- Osborn, Mississippi Osborn, Mississippi
- Coordinates: 33°31′17″N 88°43′20″W﻿ / ﻿33.52139°N 88.72222°W
- Country: United States
- State: Mississippi
- County: Oktibbeha
- Elevation: 262 ft (80 m)
- Time zone: UTC-6 (Central (CST))
- • Summer (DST): UTC-5 (CDT)
- ZIP code: 39759
- Area code: 662
- GNIS feature ID: 675314

= Osborn, Mississippi =

Osborn is an unincorporated community located in Oktibbeha County, Mississippi. Osborn is approximately 9 mi northeast of Starkville and approximately 7 mi west of Tibbee.

==History==
Osborn is located on the CPKC Railway. In 1900, Osborn had a population of 100.

A post office operated under the name Osborn from 1884 to 1949.

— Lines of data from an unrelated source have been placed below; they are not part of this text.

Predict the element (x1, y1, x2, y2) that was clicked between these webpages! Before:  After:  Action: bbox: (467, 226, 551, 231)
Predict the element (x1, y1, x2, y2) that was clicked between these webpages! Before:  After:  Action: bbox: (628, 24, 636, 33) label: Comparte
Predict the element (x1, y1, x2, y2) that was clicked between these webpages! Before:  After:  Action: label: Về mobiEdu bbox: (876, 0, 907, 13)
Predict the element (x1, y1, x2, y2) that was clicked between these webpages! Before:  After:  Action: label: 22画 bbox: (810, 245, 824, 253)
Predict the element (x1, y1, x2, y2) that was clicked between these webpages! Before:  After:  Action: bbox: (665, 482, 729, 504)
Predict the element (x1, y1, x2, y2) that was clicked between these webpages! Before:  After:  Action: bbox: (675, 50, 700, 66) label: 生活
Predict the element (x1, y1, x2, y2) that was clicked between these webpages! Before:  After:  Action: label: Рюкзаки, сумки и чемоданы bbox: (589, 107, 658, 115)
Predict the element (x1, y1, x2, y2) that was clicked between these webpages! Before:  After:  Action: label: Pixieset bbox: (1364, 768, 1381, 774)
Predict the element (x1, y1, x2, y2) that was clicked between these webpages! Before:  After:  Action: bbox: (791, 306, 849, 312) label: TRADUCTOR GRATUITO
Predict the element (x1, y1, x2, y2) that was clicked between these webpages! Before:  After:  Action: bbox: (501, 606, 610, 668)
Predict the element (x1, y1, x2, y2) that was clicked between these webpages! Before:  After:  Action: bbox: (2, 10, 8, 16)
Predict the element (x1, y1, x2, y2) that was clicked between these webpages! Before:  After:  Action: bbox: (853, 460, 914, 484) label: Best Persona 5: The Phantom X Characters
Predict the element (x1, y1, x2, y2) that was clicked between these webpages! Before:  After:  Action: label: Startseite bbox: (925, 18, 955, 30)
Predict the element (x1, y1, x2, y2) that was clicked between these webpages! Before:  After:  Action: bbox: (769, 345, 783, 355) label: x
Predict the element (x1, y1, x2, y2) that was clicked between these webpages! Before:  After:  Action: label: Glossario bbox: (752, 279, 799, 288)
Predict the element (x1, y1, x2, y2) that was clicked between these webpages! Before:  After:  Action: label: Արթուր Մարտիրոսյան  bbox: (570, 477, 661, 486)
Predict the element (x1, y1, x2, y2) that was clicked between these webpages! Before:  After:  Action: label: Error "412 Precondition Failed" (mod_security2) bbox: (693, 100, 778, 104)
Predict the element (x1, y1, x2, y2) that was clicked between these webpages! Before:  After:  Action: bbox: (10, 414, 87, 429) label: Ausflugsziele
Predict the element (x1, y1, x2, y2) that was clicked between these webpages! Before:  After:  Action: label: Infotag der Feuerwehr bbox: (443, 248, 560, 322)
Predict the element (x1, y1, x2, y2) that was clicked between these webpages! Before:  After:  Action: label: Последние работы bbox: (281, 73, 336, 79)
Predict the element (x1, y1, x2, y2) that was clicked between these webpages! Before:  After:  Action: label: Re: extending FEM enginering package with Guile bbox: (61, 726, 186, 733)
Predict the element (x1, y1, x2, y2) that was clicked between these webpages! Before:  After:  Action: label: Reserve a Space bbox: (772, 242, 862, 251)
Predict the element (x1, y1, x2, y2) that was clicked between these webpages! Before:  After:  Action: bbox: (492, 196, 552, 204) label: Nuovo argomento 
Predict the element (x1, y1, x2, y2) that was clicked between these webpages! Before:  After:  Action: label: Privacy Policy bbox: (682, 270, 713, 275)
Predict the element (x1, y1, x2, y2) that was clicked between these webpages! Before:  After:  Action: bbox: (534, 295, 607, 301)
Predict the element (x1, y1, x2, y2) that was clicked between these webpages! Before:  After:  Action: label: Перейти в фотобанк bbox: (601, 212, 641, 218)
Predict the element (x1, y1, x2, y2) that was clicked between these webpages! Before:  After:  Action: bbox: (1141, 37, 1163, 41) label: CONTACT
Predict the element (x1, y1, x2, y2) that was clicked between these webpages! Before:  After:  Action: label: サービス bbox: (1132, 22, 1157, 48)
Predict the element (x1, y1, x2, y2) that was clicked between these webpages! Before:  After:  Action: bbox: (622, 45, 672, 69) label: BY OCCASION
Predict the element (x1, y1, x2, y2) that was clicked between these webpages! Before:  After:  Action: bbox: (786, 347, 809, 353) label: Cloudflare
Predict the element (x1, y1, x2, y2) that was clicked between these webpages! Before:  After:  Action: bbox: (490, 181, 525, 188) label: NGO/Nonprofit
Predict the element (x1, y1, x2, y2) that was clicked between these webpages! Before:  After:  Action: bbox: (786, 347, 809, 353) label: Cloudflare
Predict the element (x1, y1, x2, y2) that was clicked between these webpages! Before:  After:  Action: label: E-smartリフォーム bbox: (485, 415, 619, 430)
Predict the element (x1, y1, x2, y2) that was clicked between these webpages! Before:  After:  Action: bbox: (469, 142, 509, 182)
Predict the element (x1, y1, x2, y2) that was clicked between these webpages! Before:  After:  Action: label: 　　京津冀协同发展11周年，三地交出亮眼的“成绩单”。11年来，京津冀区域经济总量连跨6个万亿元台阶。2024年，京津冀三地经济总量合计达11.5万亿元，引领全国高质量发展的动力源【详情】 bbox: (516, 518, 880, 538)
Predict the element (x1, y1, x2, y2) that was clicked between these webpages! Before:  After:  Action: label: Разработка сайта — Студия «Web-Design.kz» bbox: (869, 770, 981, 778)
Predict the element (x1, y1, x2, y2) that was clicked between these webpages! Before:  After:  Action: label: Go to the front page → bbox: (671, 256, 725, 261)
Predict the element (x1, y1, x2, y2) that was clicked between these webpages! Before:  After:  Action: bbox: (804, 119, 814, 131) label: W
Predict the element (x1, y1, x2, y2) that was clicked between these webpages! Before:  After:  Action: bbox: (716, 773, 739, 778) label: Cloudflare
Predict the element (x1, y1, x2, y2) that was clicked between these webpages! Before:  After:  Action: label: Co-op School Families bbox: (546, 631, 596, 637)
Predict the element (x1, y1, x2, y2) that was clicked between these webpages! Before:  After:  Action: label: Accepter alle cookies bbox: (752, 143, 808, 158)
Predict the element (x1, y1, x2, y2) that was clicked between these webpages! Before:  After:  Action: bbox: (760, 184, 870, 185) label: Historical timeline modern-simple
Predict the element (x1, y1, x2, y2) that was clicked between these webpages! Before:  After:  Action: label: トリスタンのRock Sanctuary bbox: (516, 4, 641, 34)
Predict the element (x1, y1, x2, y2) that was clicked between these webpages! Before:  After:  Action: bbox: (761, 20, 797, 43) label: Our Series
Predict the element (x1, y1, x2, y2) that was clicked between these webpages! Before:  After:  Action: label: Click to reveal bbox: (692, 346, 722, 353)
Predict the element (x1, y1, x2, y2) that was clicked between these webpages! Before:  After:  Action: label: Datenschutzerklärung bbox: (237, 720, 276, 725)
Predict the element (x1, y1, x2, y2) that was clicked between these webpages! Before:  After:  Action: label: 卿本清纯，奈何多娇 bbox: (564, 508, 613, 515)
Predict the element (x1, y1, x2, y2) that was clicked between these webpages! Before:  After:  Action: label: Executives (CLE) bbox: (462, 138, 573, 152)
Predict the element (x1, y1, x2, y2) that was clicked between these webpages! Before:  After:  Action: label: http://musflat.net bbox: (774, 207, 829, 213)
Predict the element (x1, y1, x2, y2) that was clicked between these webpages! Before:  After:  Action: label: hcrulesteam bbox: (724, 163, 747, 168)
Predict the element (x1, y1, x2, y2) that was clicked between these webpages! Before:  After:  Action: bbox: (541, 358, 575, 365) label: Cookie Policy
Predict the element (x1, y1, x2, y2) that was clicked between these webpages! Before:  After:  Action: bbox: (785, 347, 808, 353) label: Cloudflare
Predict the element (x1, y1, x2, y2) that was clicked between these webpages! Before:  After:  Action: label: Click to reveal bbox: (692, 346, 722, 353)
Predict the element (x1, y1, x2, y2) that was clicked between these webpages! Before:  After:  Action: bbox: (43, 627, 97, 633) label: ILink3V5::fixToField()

In 1960, seven black men from Little Rock used a restroom at Weaver's Amoco in Osborn, where there was only one restroom, which was for whites only. They were arrested at Mayhew Junction in Lowndes county, and required to pay a $200 per person bond. According to the law, they each faced a maximum penalty of six months in jail and a fine of $500. The case was widely anticipated as the first test of the state's sit-in law, but was settled when the defendants unexpectedly pleaded guilty and paid a small fine in Starkville the next day.